■ **TASK LIST**
1. Translate this sentence from the forum post on FatFS and USB mass storage into Spanish: "The internal filesystem access is done with FatFS which provides the embedded code with a file-based "view" of the block device."
2. Answer these questions from the forum post on FatFS and USB mass storage:
(a) What example figure does it give for how long a FLASH write inside the ISR might take?
(b) What block size does the Host see?
(c) How large is the FAT filesystem described in the project manual notes?
3. Continue the forum post on FatFS and USB mass storage from its final sentence with the next part of the project manual notes.

■ **SELECTED PASSAGE**
▬▬▬

Are you writing the FLASH device within the ISR? I went around this a while ago and posted loads here
e.g.
https://www.eevblog.com/forum/microcontrollers/cleanest-way-to-block-usb-interrupts/The simplest way to implement FatFS / USB MSC is to do the whole FLASH write inside the ISR so that ISR may hold up lower priority stuff for the write time which might be say 15ms! But apparently (see the various threads of mine) this is what SD cards do and it is the max compatibility mode.
The "proper solution" is to write a "driver" for the FLASH (or equiv) so that the USB MSC ISR is short, but this is really hard unless you have tons of RAM for caching writes, or you return a Busy state to the Host so it keeps retrying (which is poorly documented and often doesn't work).
are you using FatFS at the same time as the host is connected via USB? If so, then this is not something that would ever work.
Why not?
The USB MSC stuff is done in the USB ISR. The Host (Windows usually) just sees a block device, 512 byte blocks (best done with a FLASH which actually has 512 byte blocks, obviously, but you can do blocking/deblocking as in hard disks) and knows nothing about the embedded code.
The internal filesystem access is done with FatFS which provides the embedded code with a file-based "view" of the block device. Usually FAT12 unless you have 8MB or more, IIRC, and then FAT16.
There will always be things to watch if both internal code and USB MSC are active concurrently, but there are ways to handle that. These are notes from my project manual:
====
The 2MB FAT filesystem is accessible to both a user application program running in the XXX and via USB as a removable mass storage media visible to the USB Host (Windows etc).

▬▬▬

■ **STUDY MATERIAL**

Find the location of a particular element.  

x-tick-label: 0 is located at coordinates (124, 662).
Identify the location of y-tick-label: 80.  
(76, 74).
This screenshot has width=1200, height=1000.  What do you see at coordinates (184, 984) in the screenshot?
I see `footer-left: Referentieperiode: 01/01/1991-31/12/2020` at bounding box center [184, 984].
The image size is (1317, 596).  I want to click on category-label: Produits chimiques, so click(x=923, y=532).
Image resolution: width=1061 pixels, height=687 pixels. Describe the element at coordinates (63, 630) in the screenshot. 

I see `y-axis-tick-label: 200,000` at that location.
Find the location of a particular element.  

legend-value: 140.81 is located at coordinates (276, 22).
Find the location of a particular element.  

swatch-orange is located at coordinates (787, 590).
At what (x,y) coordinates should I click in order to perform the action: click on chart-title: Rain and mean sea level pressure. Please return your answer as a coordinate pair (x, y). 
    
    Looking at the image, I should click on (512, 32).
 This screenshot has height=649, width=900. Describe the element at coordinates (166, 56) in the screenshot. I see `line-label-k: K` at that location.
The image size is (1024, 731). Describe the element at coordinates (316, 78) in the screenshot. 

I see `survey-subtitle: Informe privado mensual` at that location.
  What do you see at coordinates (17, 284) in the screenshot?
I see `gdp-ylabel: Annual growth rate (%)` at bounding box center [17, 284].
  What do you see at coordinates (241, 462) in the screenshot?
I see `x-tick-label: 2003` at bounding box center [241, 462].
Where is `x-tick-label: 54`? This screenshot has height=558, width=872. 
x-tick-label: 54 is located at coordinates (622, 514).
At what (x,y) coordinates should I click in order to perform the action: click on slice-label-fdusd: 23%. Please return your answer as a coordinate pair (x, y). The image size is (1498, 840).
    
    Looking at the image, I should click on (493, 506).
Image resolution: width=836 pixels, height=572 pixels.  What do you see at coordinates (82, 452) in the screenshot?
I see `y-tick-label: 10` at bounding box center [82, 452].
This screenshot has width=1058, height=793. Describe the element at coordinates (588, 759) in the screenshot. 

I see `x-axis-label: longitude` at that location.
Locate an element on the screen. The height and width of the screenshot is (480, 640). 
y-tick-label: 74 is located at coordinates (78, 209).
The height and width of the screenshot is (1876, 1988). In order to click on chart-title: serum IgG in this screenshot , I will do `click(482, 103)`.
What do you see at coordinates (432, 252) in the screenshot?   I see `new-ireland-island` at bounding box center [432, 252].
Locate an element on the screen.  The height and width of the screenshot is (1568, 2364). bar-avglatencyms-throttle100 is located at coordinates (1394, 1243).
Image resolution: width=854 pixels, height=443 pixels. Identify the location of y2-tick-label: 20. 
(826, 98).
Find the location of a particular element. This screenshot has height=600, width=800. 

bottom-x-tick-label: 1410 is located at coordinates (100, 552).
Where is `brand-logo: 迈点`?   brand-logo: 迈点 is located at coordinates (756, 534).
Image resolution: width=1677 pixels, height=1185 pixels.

▬▬▬

■ **ANSWERS TO THE EXERCISE**
1. El acceso interno al sistema de archivos se realiza con FatFS, que proporciona al código embebido una «vista» basada en archivos del dispositivo de bloques.

2.
(a) 15ms
(b) 512 bytes
(c) 2MB

3.
Read speed varies from 300kbytes/sec to 2Mbytes/sec, depending on various factors. Write speed is around 30kbytes/sec - the FLASH programming speed.
File System LimitationsThe 4MB FLASH device has an endurance of 100k writes, on a per-byte basis. The FAT directory area is written on every file write and this thus gets the most wear. Care must therefore be exercised when writing code which does file write operations. There is no limit on reading operations since no "last-accessed" timestamp gets written - FAT12/FAT16 file systems have only the "last-modified" timestamp.
Only "8.3" filenames (names in the format xxxxxxxx.xxx) are supported e.g.
filename.txt
file1.txt
f.a
but not filename2.txt3 because >8 or >3 in the filename and the extension, respectively, are not allowed. Wiki article:
https://en.wikipedia.org/wiki/8.3_filenameHowever, nothing stops a USB Host (e.g. Windows) creating whatever filenames and directory structures it is able to according to its own operating system limitations. Within the FAT12 drive it can create more or less anything. If the Host creates a non-8.3 filename, it will be visible to user code under its 8.3 alternate filename which the Host must create, by convention.
All files accessible to user code must be in the root of the drive. Subdirectories (folders) are not supported. If a USB Host creates a subdirectory, this will not be accessible to user code although its name will be visible to the get_file_list() and get_file_properties() functions.
Host Operating System Caching issuesIt is important to realise that the USB Host sees the 2MB of FLASH as no more than a number of 512 byte sectors representing a FAT12 removable storage device, which it owns entirely. It can perform whatever operations it wants to in there, without regard to whether the XXX internal software understands it. The XXX system software is viewing this 2MB FLASH block from the other side and uses the FatFS embedded filesystem module
http://elm-chan.org/fsw/ff/00index_e.htmlto interpret the data as a FAT12 filesystem.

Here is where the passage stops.